Clean Harbors drives by with add-on; deal up; Intelsat, James River slate, ADS awaits

By Paul Deckelman

New York, Mar. 21 - The slow pace of last week's high-yield primary market seemed to linger on Monday, as only one domestic dollar-denominated deal - a $300 million add-on offering to an existing tranche of bonds from Clean Harbors, Inc. - was heard by syndicate sources to have priced during the session.

When the upsized new deal moved into the aftermarket, it was heard to have moved up by more than a point.

Apart from that, most of the day's primaryside activity was devoted to calendar building.

Intelsat Jackson Holdings SA, a unit of global communications satellite operator Intelsat SA, was heard by syndicate sources to be shopping a $2.65 billion blockbuster of a deal around to investors for pricing possibly as early as Tuesday. The three-part offering includes tranches of eight-, 10- and 12-year notes and could price anytime after the order books close.

From the energy sphere, James River Coal Co. was heard to be hitting the road on Monday with a $250 million eight-year offering. And Crestwood Midstream Partners LP was getting ready to pitch a $200 million eight-year deal to would-be investors

Price talk meantime emerged on defense contractor ADS Tactical Inc., whose $275 million secured deal is expected to close around midday Tuesday.

In Europe, Henderson Group plc priced a smallish sterling deal and Ontex IV SA began a European roadshow for an £805 million offering. And, Kabel BW plans to sell more than €2 billion-equivalent in a four-part euro-and dollar-denominated deal.

Domestic secondary market prices meantime felt firmer and statistical measures seemed to back that up.

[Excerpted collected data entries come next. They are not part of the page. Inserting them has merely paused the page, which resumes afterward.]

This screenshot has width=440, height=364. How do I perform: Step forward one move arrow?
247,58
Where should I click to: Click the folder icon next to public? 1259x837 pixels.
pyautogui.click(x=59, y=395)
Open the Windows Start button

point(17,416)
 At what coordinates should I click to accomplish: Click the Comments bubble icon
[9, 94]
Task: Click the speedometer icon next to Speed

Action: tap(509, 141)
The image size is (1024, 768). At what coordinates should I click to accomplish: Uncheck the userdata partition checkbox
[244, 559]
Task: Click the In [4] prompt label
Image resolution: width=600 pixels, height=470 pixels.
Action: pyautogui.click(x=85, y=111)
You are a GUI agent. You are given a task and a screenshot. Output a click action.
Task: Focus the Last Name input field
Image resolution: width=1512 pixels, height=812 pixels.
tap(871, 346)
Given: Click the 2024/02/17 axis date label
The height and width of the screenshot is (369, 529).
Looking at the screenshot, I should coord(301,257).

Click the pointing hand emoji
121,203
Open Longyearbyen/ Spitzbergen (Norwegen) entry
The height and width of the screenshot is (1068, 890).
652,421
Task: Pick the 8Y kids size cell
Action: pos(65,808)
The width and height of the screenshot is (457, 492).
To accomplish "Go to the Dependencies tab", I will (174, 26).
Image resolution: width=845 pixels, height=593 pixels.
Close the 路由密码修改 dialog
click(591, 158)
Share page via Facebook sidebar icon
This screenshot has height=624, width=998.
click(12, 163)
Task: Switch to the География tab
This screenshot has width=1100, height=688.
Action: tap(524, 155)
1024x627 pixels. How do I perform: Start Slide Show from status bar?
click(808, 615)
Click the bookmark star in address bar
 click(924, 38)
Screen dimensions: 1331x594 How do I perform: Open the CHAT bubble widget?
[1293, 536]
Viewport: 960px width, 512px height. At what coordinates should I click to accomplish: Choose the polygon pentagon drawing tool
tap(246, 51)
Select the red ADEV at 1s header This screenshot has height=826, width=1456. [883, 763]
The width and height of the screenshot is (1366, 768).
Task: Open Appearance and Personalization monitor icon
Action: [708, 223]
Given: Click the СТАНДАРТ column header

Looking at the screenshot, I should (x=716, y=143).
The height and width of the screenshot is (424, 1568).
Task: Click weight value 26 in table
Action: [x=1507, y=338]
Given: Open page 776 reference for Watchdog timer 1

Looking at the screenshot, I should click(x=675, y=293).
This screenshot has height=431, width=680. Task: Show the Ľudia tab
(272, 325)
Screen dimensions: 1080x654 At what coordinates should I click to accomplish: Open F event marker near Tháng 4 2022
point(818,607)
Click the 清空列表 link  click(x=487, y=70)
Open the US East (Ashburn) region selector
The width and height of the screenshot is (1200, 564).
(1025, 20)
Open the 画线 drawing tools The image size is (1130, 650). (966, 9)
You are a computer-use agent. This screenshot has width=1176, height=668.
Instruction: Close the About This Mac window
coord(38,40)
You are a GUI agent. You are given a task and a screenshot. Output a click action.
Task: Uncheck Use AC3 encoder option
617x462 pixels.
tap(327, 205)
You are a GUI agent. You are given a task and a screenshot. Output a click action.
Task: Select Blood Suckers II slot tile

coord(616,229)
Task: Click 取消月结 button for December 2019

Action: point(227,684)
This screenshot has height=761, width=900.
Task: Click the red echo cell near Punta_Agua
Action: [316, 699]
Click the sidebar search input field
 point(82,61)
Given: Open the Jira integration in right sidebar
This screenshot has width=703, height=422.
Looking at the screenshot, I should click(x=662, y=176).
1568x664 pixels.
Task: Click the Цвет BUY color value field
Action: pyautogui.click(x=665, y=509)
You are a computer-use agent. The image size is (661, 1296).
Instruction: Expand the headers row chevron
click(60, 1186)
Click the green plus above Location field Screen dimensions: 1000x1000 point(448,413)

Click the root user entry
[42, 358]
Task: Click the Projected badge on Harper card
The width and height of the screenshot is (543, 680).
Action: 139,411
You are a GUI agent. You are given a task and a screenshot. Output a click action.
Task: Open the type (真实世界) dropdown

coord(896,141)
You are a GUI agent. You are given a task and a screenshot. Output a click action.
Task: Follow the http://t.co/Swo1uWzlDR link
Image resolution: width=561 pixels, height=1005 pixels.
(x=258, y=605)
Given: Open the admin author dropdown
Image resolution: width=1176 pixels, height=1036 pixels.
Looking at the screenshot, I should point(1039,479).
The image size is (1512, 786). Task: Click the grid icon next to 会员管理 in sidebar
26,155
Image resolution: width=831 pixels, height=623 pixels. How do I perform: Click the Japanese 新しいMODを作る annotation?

But Sprint Nextel Corp.'s bonds and shares swooned on news that would-be Sprint acquisition target T-Mobile opted to go with the larger AT&T rather than combine with Sprint.

Clean Harbors drives by

The only deal pricing in the domestic market on Monday was Clean Harbors' upsized $250 million follow-on offering to its outstanding 7 5/8% senior secured notes due 2016.

The deal - which priced just hours after being announced by the Norwell, Mass.-based provider of environmental, energy, and industrial services - came to market at 104.5 to yield 6.132%, at the tight end of price talk in the 104 to 104.5 area.

Goldman Sachs & Co. and Merrill Lynch ran the books for the deal, which was upsized from the originally announced $200 million.

The company plans to use the net proceeds from the follow-on offering, along with available cash, to fund Clean Harbors' previously announced proposed acquisition of Badger Daylighting Ltd. and related transaction fees and expenses.

Calgary, Alta.-based Badger specializes in hydrovac excavation that safely uncovers buried pipelines, utility conduits and gas mains. Under terms of the deal, announced on Jan. 26, Clean Harbors will pay C$222 million in cash for the company and assume C$25 million of net debt.

Satellite firm launches deal

Apart from the actual pricing, the only real news in Junkbondland's primary on Monday was the slating of several notable deals.

For sheer size, Intelsat Jackson Holdings SA's quickly-shopped $2.65 billion three-part offering of new senior notes took the prize.

Syndicate sources expect the issue to price early Tuesday.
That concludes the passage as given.